DRG 467: Coverage, Costs, and Your Right to Appeal
DRG 467 affects how Medicare pays your hospital and what you owe. Learn how the assignment works and what to do if you think it's wrong.
DRG 467 affects how Medicare pays your hospital and what you owe. Learn how the assignment works and what to do if you think it's wrong.
DRG 467 is the Medicare billing code for a hospital stay involving revision surgery on a previously placed hip or knee replacement, where the patient also has at least one secondary health condition classified as a complication or comorbidity (CC). The code belongs to a family of three related codes that group the same surgery into different payment tiers based on how sick the patient is overall. If you found this code on a hospital bill or Medicare Summary Notice and something looks wrong, you have the right to challenge it through a formal appeals process.
DRG stands for Diagnosis-Related Group, and each DRG code represents a specific combination of procedure plus patient severity.

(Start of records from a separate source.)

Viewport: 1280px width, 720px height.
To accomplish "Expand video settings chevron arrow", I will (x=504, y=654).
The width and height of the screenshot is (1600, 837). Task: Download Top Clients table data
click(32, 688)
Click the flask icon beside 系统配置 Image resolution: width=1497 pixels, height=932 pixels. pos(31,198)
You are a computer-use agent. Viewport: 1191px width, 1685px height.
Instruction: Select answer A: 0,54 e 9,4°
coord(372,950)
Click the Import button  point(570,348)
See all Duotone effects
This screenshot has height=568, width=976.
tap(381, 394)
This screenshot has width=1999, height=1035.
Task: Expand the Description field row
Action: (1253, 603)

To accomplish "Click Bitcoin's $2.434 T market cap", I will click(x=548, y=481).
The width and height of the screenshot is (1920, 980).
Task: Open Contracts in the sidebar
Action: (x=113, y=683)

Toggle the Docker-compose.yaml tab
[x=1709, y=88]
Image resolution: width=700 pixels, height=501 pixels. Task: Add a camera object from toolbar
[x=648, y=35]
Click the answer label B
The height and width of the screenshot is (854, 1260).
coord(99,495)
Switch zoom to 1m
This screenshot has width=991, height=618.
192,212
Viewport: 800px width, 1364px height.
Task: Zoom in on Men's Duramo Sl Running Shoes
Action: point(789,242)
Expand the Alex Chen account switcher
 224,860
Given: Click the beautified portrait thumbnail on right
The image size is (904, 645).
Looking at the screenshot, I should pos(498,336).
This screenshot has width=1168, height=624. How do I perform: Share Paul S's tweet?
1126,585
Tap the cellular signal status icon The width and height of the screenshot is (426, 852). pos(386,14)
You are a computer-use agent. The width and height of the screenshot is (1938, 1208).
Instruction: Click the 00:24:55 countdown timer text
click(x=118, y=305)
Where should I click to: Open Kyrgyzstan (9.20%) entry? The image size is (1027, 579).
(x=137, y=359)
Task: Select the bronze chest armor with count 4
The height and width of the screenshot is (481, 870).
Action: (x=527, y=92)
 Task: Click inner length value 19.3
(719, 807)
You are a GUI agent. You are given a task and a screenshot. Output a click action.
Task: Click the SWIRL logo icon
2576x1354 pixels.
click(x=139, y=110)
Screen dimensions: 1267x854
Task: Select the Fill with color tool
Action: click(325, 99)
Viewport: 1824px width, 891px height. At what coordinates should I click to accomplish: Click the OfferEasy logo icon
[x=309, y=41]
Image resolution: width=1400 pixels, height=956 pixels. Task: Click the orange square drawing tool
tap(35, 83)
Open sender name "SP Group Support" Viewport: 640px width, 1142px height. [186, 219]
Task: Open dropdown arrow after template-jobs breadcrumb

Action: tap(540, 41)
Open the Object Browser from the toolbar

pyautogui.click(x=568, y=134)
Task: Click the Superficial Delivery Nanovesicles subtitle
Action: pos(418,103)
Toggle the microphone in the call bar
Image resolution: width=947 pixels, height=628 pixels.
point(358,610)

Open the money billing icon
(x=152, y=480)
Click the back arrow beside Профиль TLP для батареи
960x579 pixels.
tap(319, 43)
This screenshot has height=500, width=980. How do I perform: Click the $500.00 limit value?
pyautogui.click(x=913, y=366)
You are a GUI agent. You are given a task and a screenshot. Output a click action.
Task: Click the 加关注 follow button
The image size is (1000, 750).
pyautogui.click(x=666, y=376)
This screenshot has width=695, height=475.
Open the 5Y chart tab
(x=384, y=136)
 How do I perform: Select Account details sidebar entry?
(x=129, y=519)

DRG 467 specifically covers revision of a hip or knee replacement with a CC. A “revision” means going back in to repair, adjust, or replace components of a joint replacement that was already implanted. The CC designation means the patient had a secondary medical condition that made the hospitalization moderately more complex than it would have been for the surgery alone.
Two sibling codes handle the same revision surgery at different severity levels. DRG 466 applies when the patient has a major complication or comorbidity (MCC), reflecting the highest resource intensity and the largest payment. DRG 468 applies when no CC or MCC is present, resulting in the lowest payment of the three.1Centers for Medicare & Medicaid Services. ICD-10-CM/PCS MS-DRG v37.2 Definitions Manual – MDC 08 Diseases and Disorders of the Musculoskeletal System and Connective Tissue The financial gap between these codes can be substantial because each carries a different relative weight that directly determines how much the hospital gets paid.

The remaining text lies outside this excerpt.